Rewrite the entries below, swapping every "GUI agent" for "interface agent" and leaving everything else unchanged.
── Records to use
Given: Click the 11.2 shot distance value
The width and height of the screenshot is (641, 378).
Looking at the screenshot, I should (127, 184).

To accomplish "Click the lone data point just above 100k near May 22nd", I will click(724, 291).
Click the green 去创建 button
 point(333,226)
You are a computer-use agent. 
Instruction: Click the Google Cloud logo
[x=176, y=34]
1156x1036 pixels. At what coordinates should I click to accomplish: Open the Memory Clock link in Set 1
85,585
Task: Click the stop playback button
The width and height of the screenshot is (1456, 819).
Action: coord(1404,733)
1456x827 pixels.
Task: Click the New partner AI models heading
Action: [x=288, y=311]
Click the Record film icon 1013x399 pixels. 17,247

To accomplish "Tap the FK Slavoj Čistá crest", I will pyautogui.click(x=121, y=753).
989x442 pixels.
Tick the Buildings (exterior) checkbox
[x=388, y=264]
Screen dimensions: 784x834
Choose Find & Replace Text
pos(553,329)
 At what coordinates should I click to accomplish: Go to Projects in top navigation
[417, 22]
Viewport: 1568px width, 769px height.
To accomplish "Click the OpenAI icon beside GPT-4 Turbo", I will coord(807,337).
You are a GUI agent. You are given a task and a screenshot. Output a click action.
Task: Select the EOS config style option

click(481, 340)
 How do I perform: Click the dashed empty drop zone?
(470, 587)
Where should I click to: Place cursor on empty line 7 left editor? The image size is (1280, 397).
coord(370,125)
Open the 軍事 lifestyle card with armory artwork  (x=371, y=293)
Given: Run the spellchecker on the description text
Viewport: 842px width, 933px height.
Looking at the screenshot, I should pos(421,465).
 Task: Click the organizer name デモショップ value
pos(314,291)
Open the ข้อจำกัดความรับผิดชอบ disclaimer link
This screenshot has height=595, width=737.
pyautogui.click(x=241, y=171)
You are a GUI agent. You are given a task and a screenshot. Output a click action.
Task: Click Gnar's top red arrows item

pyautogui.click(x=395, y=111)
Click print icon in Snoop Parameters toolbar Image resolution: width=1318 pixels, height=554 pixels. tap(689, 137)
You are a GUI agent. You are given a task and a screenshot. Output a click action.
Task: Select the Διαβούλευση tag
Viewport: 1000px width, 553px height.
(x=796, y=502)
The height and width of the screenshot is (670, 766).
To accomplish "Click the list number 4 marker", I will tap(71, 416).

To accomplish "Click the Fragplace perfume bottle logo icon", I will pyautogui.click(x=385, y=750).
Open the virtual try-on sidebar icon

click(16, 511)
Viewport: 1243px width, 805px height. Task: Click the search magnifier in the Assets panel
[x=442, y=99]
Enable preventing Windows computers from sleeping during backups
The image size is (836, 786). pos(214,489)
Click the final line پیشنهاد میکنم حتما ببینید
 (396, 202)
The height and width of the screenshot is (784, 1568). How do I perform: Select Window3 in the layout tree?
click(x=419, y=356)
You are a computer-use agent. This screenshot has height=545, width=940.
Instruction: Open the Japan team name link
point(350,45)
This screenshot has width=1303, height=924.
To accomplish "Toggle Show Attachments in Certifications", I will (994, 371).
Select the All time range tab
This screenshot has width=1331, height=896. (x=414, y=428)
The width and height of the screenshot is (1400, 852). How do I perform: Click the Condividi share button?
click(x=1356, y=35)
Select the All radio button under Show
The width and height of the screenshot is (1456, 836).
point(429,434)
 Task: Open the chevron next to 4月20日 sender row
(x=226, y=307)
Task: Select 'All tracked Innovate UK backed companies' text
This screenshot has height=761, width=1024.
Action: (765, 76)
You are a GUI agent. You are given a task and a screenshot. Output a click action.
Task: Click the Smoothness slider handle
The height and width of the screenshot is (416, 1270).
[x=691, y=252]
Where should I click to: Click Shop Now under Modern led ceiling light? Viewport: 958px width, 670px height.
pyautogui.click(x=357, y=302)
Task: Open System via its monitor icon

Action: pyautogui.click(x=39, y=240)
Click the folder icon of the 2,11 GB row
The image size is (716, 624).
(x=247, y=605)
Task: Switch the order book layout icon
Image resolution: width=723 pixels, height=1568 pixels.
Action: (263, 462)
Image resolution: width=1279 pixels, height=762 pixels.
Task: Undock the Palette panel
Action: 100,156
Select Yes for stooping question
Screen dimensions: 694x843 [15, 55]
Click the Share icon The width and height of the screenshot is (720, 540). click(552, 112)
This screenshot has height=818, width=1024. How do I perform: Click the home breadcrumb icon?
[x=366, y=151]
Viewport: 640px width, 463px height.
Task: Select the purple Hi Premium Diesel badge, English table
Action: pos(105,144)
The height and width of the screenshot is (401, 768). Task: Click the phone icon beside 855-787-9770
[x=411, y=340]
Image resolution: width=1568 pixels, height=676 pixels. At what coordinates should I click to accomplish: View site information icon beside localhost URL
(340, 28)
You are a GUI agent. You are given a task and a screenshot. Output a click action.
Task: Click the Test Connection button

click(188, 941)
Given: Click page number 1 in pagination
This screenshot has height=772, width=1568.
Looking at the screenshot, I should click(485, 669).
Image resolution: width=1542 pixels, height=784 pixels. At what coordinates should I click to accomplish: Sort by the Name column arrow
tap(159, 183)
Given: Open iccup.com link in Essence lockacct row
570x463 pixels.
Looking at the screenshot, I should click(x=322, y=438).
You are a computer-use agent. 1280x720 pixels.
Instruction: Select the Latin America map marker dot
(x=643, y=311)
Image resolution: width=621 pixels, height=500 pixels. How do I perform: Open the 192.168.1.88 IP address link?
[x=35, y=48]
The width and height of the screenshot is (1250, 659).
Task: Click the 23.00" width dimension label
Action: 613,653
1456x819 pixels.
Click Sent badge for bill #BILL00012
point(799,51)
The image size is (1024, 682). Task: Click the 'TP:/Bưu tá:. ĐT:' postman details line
────
| Solution to the problem |
Given: Click the 11.2 shot distance value
The width and height of the screenshot is (641, 378).
Looking at the screenshot, I should (127, 184).

To accomplish "Click the lone data point just above 100k near May 22nd", I will click(724, 291).
Click the green 去创建 button
 point(333,226)
You are a computer-use agent. 
Instruction: Click the Google Cloud logo
[x=176, y=34]
1156x1036 pixels. At what coordinates should I click to accomplish: Open the Memory Clock link in Set 1
85,585
Task: Click the stop playback button
The width and height of the screenshot is (1456, 819).
Action: coord(1404,733)
1456x827 pixels.
Task: Click the New partner AI models heading
Action: [x=288, y=311]
Click the Record film icon 1013x399 pixels. 17,247

To accomplish "Tap the FK Slavoj Čistá crest", I will pyautogui.click(x=121, y=753).
989x442 pixels.
Tick the Buildings (exterior) checkbox
[x=388, y=264]
Screen dimensions: 784x834
Choose Find & Replace Text
pos(553,329)
 At what coordinates should I click to accomplish: Go to Projects in top navigation
[417, 22]
Viewport: 1568px width, 769px height.
To accomplish "Click the OpenAI icon beside GPT-4 Turbo", I will coord(807,337).
You are a interface agent. You are given a task and a screenshot. Output a click action.
Task: Select the EOS config style option

click(481, 340)
 How do I perform: Click the dashed empty drop zone?
(470, 587)
Where should I click to: Place cursor on empty line 7 left editor? The image size is (1280, 397).
coord(370,125)
Open the 軍事 lifestyle card with armory artwork  (x=371, y=293)
Given: Run the spellchecker on the description text
Viewport: 842px width, 933px height.
Looking at the screenshot, I should pos(421,465).
 Task: Click the organizer name デモショップ value
pos(314,291)
Open the ข้อจำกัดความรับผิดชอบ disclaimer link
This screenshot has height=595, width=737.
pyautogui.click(x=241, y=171)
You are a interface agent. You are given a task and a screenshot. Output a click action.
Task: Click Gnar's top red arrows item

pyautogui.click(x=395, y=111)
Click print icon in Snoop Parameters toolbar Image resolution: width=1318 pixels, height=554 pixels. tap(689, 137)
You are a interface agent. You are given a task and a screenshot. Output a click action.
Task: Select the Διαβούλευση tag
Viewport: 1000px width, 553px height.
(x=796, y=502)
The height and width of the screenshot is (670, 766).
To accomplish "Click the list number 4 marker", I will tap(71, 416).

To accomplish "Click the Fragplace perfume bottle logo icon", I will pyautogui.click(x=385, y=750).
Open the virtual try-on sidebar icon

click(16, 511)
Viewport: 1243px width, 805px height. Task: Click the search magnifier in the Assets panel
[x=442, y=99]
Enable preventing Windows computers from sleeping during backups
The image size is (836, 786). pos(214,489)
Click the final line پیشنهاد میکنم حتما ببینید
 (396, 202)
The height and width of the screenshot is (784, 1568). How do I perform: Select Window3 in the layout tree?
click(x=419, y=356)
You are a computer-use agent. This screenshot has height=545, width=940.
Instruction: Open the Japan team name link
point(350,45)
This screenshot has width=1303, height=924.
To accomplish "Toggle Show Attachments in Certifications", I will (994, 371).
Select the All time range tab
This screenshot has width=1331, height=896. (x=414, y=428)
The width and height of the screenshot is (1400, 852). How do I perform: Click the Condividi share button?
click(x=1356, y=35)
Select the All radio button under Show
The width and height of the screenshot is (1456, 836).
point(429,434)
 Task: Open the chevron next to 4月20日 sender row
(x=226, y=307)
Task: Select 'All tracked Innovate UK backed companies' text
This screenshot has height=761, width=1024.
Action: (765, 76)
You are a interface agent. You are given a task and a screenshot. Output a click action.
Task: Click the Smoothness slider handle
The height and width of the screenshot is (416, 1270).
[x=691, y=252]
Where should I click to: Click Shop Now under Modern led ceiling light? Viewport: 958px width, 670px height.
pyautogui.click(x=357, y=302)
Task: Open System via its monitor icon

Action: pyautogui.click(x=39, y=240)
Click the folder icon of the 2,11 GB row
The image size is (716, 624).
(x=247, y=605)
Task: Switch the order book layout icon
Image resolution: width=723 pixels, height=1568 pixels.
Action: (263, 462)
Image resolution: width=1279 pixels, height=762 pixels.
Task: Undock the Palette panel
Action: 100,156
Select Yes for stooping question
Screen dimensions: 694x843 [15, 55]
Click the Share icon The width and height of the screenshot is (720, 540). click(552, 112)
This screenshot has height=818, width=1024. How do I perform: Click the home breadcrumb icon?
[x=366, y=151]
Viewport: 640px width, 463px height.
Task: Select the purple Hi Premium Diesel badge, English table
Action: pos(105,144)
The height and width of the screenshot is (401, 768). Task: Click the phone icon beside 855-787-9770
[x=411, y=340]
Image resolution: width=1568 pixels, height=676 pixels. At what coordinates should I click to accomplish: View site information icon beside localhost URL
(340, 28)
You are a interface agent. You are given a task and a screenshot. Output a click action.
Task: Click the Test Connection button

click(188, 941)
Given: Click page number 1 in pagination
This screenshot has height=772, width=1568.
Looking at the screenshot, I should click(485, 669).
Image resolution: width=1542 pixels, height=784 pixels. At what coordinates should I click to accomplish: Sort by the Name column arrow
tap(159, 183)
Given: Open iccup.com link in Essence lockacct row
570x463 pixels.
Looking at the screenshot, I should click(x=322, y=438).
You are a computer-use agent. 1280x720 pixels.
Instruction: Select the Latin America map marker dot
(x=643, y=311)
Image resolution: width=621 pixels, height=500 pixels. How do I perform: Open the 192.168.1.88 IP address link?
[x=35, y=48]
The width and height of the screenshot is (1250, 659).
Task: Click the 23.00" width dimension label
Action: 613,653
1456x819 pixels.
Click Sent badge for bill #BILL00012
point(799,51)
The image size is (1024, 682). Task: Click the 'TP:/Bưu tá:. ĐT:' postman details line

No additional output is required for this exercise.